Even though you filtered the AR in step 6, you precipitated more silver chloride when you added water in step 7, since the solubility of the silver in the dilute solution is less than in the strong solution. You must filter after dilution, rather than before.

To get the best purity from this process, you must properly leach and rinse the gold powder. The processes that Harold and I used for this are somewhat different but both of us used ammonia as one step of this process. The ammonia dissolves silver chloride, as Harold mentioned.

By not heating the AR when dissolving the gold, it's very difficult to control the amount of nitric acid being used. You will invariably use an excess and this must be eliminated in some manner before precipitating the gold.


----------



## Notorious (Jul 7, 2011)

Neutralizing AR:
Forgot to mention: I have noticed that if I use H2SO4 there is a lot more drag down occurring while precipitating.
Are there any other solutions for neutralizing the HNO3 except for boiling?



goldsilverpro said:


> Even though you filtered the AR in step 6, you precipitated more silver chloride when you added water in step 7, since the solubility of the silver in the dilute solution is less than in the strong solution. You must filter after dilution, rather than before.


I have ordered some materials to test dilution before filtration, should be arriving within the next 2 weeks. But i can never dilute with 3 parts of water. The amount is just to much.
First i will add ice until the temperature drops below 20°C. Then pull it through a filter, afterwards i will dilute it with 1 to 2 parts of cold water. Then pull through another filter. Afterwards i will try to precipitate the Au. Can't wait to try it out.


----------



## goldsilverpro (Jul 7, 2011)

> I have noticed that if I use H2SO4 there is a lot more drag down occurring while precipitating.

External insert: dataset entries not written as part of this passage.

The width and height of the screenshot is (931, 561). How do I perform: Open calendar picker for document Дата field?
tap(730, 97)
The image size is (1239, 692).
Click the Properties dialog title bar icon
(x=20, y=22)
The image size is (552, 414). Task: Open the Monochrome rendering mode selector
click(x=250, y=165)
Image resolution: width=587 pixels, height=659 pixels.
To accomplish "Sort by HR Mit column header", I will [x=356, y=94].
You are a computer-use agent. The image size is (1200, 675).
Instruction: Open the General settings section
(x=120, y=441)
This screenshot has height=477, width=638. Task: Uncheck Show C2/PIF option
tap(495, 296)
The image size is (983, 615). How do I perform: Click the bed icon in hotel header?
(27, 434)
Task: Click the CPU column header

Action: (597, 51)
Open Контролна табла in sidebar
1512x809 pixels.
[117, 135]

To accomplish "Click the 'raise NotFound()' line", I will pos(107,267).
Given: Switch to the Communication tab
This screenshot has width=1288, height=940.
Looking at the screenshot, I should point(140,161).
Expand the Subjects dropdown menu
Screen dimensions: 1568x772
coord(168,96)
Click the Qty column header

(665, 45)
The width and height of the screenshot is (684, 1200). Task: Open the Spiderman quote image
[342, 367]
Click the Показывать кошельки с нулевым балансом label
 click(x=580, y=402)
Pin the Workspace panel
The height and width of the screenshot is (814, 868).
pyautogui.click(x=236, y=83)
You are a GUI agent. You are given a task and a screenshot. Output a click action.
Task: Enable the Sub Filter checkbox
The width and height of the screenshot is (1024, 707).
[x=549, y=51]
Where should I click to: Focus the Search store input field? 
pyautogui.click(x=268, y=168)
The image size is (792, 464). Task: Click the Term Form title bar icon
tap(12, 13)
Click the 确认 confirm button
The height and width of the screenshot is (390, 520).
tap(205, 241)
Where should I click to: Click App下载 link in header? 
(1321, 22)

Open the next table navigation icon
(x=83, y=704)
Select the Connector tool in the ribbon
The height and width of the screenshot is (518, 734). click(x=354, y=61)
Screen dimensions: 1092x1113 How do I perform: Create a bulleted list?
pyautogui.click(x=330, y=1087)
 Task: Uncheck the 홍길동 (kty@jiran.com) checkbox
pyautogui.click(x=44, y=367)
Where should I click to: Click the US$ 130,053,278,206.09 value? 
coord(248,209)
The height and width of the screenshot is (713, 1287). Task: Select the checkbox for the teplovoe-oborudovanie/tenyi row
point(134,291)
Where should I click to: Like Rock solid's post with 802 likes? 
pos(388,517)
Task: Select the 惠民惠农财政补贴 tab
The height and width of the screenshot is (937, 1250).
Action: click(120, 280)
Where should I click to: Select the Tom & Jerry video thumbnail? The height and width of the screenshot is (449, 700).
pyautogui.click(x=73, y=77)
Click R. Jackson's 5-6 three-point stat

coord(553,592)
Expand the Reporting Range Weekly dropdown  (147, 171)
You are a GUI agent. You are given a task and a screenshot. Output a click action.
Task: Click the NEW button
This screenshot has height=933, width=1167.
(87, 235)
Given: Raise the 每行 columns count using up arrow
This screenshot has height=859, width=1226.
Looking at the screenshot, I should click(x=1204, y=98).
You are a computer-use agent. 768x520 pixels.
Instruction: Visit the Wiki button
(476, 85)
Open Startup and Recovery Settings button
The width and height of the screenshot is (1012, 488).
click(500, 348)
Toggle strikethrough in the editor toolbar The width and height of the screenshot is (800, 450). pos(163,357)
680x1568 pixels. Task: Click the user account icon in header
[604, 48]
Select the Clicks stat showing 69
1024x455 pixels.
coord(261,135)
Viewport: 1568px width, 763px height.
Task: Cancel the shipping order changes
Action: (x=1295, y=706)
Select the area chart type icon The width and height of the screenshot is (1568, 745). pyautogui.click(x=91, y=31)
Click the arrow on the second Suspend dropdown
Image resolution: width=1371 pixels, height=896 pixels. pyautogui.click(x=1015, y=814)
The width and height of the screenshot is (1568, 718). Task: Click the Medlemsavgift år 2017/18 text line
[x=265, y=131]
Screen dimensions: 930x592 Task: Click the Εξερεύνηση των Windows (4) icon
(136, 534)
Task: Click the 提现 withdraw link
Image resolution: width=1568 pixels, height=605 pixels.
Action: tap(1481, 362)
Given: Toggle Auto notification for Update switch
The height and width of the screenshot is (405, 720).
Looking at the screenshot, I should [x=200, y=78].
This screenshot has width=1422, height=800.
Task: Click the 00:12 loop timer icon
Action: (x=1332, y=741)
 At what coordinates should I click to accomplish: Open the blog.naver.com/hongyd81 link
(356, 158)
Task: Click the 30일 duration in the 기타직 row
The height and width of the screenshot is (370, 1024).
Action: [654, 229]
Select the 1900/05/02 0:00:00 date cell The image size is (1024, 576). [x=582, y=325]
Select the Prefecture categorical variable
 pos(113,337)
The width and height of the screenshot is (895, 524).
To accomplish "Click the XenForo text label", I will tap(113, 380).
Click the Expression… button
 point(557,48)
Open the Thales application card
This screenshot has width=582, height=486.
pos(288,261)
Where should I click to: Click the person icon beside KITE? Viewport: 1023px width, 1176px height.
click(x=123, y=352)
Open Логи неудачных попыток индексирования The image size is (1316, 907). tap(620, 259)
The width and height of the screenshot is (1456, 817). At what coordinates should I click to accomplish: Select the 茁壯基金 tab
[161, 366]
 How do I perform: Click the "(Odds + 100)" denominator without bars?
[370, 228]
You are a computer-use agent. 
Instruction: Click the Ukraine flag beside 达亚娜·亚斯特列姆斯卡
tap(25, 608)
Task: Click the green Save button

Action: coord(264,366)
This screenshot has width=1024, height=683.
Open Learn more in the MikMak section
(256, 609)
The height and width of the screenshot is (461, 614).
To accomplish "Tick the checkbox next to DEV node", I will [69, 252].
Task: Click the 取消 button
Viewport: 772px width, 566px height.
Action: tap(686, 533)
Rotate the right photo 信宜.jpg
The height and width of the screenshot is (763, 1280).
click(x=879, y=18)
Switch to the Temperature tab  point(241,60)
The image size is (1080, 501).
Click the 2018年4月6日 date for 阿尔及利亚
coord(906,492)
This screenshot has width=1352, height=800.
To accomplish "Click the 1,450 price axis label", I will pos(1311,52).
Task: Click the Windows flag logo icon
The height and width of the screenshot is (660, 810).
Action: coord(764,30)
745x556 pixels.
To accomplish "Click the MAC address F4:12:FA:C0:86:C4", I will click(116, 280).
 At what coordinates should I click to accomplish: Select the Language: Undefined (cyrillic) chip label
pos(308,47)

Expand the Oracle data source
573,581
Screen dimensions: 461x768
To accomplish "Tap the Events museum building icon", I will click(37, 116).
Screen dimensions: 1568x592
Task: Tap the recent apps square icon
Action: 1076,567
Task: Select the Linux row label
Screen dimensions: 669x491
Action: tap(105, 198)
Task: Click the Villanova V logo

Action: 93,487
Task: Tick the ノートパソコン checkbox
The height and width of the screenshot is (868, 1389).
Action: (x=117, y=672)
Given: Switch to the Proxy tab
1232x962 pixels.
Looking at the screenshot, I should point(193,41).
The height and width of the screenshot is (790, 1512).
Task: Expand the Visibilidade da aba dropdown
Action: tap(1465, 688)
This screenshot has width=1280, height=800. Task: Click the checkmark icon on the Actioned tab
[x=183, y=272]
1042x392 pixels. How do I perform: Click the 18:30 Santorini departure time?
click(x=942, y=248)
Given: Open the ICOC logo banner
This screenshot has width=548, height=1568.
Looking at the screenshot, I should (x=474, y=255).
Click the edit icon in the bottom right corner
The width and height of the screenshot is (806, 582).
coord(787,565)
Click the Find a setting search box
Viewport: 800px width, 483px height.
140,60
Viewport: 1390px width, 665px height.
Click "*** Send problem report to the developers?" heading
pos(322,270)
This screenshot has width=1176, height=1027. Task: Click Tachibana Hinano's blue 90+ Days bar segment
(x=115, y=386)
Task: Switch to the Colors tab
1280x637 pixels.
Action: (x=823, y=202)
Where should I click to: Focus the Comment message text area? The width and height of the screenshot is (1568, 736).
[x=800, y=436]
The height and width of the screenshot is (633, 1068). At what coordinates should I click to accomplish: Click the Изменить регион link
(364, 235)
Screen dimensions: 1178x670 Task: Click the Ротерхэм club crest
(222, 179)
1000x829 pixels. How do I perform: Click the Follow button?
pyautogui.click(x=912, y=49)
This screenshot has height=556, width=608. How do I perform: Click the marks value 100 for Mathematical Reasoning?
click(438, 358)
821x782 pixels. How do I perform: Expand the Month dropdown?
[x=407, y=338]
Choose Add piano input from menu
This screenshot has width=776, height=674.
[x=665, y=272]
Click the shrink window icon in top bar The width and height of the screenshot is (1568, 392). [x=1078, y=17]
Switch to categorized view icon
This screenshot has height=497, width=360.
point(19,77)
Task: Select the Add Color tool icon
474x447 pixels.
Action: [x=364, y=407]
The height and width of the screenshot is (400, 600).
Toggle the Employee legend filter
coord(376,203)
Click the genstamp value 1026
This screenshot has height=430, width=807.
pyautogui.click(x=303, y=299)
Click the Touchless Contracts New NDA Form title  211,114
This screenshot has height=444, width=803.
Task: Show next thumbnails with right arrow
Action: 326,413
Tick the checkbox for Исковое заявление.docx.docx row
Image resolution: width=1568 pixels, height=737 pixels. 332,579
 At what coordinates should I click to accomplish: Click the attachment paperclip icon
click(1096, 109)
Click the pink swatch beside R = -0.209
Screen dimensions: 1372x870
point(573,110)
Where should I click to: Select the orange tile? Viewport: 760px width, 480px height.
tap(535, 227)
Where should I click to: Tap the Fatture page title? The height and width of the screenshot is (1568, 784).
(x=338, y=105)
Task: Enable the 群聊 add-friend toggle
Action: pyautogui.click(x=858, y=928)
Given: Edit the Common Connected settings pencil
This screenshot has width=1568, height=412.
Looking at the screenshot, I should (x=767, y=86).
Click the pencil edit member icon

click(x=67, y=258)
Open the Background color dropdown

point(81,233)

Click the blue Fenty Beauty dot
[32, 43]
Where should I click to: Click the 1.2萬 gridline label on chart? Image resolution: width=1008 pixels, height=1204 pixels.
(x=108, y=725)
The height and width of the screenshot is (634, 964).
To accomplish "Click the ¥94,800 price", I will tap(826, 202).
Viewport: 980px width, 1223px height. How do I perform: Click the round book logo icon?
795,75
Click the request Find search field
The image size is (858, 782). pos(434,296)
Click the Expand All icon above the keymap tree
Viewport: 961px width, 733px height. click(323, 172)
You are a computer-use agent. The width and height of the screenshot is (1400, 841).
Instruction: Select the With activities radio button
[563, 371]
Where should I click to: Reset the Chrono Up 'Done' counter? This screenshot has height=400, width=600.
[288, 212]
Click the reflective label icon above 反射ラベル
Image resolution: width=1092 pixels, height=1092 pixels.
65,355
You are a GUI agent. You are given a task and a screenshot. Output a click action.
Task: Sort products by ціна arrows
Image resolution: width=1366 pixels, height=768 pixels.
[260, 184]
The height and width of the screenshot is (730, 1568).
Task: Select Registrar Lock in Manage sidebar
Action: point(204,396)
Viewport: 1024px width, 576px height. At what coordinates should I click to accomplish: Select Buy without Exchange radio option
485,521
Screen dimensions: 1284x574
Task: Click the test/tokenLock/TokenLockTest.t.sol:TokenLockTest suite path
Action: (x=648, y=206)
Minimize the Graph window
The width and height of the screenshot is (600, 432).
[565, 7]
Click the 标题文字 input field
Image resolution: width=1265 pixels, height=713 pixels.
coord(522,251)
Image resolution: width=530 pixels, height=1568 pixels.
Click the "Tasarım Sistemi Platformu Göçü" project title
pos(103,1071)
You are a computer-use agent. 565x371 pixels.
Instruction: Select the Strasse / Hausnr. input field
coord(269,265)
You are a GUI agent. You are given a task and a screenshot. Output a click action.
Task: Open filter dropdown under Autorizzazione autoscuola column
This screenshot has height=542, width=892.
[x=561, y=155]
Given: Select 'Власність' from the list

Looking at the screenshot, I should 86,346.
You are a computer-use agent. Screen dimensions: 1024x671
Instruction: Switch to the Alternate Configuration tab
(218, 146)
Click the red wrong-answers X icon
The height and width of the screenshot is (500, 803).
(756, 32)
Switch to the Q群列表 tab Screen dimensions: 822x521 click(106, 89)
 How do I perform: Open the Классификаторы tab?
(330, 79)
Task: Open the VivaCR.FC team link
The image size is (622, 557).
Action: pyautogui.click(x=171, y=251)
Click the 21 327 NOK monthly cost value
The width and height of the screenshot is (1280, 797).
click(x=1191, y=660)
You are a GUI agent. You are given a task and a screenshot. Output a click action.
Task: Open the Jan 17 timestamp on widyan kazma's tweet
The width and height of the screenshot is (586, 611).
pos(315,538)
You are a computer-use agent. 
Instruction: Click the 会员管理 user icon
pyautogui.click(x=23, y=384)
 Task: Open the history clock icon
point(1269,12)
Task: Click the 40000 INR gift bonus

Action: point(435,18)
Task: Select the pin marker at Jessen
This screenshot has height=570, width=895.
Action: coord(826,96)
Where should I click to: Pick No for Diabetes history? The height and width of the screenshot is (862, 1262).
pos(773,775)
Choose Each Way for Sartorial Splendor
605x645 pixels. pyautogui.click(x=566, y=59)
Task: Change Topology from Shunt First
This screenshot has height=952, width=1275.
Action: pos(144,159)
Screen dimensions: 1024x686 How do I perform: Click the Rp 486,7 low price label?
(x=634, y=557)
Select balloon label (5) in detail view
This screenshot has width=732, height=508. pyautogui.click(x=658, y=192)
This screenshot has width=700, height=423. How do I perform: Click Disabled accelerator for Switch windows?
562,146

Drag down of what? The only purpose of H2SO4 is to precipitate any dissolved lead and it takes very little to do this. It only takes 1 ml of concentrated H2SO4 or 3 ml of battery acid to precipitate 3.7 g of lead, which is quite a bit. The lead sulfate and silver chloride can be filtered out at the same time.



> Are there any other solutions for neutralizing the HNO3 except for boiling?


Like I said before, the simplest way is to not use way too much nitric to start with. That way, you don't have to evaporate (not boil!) the solution. The SMB will handle a small excess of nitric. It takes about 25 - 30 ml of 70% nitric, combined with about 120 ml of hydrochloric acid, to dissolve an oz of gold. If you are exceeding about 30 ml, you are using too much nitric, in my opinion.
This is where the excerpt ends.